BEGIN Records for the task

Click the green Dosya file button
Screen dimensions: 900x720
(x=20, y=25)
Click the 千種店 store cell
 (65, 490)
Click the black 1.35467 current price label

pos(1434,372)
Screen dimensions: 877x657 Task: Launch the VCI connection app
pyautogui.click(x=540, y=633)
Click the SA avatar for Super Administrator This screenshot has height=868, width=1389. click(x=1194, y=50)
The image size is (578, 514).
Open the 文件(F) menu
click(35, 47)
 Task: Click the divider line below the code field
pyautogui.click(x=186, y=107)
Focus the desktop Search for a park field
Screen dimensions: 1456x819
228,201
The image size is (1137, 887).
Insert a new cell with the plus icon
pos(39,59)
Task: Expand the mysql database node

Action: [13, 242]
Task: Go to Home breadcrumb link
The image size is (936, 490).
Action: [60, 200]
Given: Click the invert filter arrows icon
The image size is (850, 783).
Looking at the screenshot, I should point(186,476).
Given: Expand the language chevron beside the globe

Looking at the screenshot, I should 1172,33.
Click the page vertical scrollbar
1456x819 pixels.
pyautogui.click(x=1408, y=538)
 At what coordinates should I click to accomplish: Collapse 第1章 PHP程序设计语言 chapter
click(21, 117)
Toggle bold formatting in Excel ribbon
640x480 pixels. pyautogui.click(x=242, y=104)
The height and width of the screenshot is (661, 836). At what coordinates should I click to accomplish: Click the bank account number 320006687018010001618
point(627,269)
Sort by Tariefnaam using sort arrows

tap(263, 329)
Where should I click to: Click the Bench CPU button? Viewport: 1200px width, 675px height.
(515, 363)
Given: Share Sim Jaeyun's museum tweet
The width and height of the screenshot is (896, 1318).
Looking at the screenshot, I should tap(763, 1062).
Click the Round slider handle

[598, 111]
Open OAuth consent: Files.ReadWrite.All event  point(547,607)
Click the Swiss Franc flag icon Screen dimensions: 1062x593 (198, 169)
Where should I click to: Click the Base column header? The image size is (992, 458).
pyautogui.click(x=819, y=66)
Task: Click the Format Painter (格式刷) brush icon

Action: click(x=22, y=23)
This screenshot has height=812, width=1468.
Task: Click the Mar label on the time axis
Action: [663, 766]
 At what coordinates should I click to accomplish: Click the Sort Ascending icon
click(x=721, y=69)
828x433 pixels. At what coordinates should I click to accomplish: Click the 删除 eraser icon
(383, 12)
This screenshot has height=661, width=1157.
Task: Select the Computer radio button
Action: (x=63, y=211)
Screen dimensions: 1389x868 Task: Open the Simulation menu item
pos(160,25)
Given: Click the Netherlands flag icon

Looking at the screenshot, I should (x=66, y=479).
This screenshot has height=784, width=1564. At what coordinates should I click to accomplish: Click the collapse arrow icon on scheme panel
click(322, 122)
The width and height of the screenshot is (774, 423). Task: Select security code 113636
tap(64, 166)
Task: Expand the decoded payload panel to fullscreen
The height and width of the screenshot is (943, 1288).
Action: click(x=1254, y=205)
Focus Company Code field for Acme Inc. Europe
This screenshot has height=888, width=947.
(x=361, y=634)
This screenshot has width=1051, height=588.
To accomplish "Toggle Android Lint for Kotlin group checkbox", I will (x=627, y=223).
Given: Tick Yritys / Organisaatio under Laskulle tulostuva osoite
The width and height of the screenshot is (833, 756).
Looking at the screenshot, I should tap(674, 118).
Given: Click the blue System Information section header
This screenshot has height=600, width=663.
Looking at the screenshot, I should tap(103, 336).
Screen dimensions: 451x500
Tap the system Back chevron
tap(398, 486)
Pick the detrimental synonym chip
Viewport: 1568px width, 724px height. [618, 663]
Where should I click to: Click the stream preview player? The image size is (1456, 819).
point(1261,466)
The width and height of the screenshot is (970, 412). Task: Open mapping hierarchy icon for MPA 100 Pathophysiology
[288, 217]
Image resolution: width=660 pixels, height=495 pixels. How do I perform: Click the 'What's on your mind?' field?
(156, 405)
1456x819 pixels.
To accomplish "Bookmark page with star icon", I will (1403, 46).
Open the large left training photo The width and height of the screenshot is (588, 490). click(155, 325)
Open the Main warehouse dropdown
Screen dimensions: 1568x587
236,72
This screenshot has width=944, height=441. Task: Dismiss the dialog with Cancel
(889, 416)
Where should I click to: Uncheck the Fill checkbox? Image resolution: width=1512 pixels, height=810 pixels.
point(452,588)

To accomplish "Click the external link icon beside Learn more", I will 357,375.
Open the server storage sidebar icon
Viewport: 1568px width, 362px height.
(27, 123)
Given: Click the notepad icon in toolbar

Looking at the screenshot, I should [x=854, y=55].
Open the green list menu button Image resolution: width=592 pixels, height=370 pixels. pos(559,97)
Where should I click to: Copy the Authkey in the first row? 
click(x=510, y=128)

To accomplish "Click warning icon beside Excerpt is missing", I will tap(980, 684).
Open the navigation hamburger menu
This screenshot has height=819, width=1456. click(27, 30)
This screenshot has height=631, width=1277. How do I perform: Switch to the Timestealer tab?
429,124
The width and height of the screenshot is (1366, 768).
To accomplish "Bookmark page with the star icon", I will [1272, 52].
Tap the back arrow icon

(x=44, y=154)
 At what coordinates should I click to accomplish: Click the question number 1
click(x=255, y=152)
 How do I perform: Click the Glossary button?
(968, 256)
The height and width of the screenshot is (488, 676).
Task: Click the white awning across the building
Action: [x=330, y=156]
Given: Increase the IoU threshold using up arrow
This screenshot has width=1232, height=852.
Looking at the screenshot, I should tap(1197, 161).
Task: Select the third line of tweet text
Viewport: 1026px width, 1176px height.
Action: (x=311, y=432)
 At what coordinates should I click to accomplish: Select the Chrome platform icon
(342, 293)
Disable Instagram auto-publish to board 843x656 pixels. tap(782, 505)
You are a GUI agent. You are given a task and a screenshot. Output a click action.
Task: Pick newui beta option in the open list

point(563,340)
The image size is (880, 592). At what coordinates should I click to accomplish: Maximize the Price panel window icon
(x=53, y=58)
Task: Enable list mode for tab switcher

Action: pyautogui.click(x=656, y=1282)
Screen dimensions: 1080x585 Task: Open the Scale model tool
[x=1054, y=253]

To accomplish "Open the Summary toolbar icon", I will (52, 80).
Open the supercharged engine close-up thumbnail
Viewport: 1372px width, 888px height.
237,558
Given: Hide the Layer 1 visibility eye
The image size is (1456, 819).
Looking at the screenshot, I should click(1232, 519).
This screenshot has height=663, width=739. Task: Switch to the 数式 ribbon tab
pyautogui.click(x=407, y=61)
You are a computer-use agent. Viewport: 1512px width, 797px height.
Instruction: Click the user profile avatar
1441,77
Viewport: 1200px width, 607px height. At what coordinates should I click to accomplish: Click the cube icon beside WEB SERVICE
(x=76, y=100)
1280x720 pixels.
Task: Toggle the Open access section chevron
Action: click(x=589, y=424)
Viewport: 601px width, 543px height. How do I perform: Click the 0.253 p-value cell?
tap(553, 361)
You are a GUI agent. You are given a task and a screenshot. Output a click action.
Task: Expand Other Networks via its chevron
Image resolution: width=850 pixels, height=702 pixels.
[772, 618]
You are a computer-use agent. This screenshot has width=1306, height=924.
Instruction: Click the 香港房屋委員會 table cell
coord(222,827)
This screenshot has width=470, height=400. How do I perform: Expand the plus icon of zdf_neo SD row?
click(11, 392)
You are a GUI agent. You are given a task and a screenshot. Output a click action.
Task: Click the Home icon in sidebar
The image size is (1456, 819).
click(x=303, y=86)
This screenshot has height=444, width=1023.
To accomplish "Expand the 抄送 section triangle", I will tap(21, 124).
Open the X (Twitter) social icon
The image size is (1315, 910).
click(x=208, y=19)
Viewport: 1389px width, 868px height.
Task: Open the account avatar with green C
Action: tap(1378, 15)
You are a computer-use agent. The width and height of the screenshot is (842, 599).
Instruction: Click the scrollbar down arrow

END Records for the task

Aim.
Reproduce word for word the stretch of the entries above, from the line containing "828x433 pixels. At" through the line containing "Action: (x=63, y=211)".

Result of this exercise.
828x433 pixels. At what coordinates should I click to accomplish: Click the 删除 eraser icon
(383, 12)
This screenshot has height=661, width=1157.
Task: Select the Computer radio button
Action: (x=63, y=211)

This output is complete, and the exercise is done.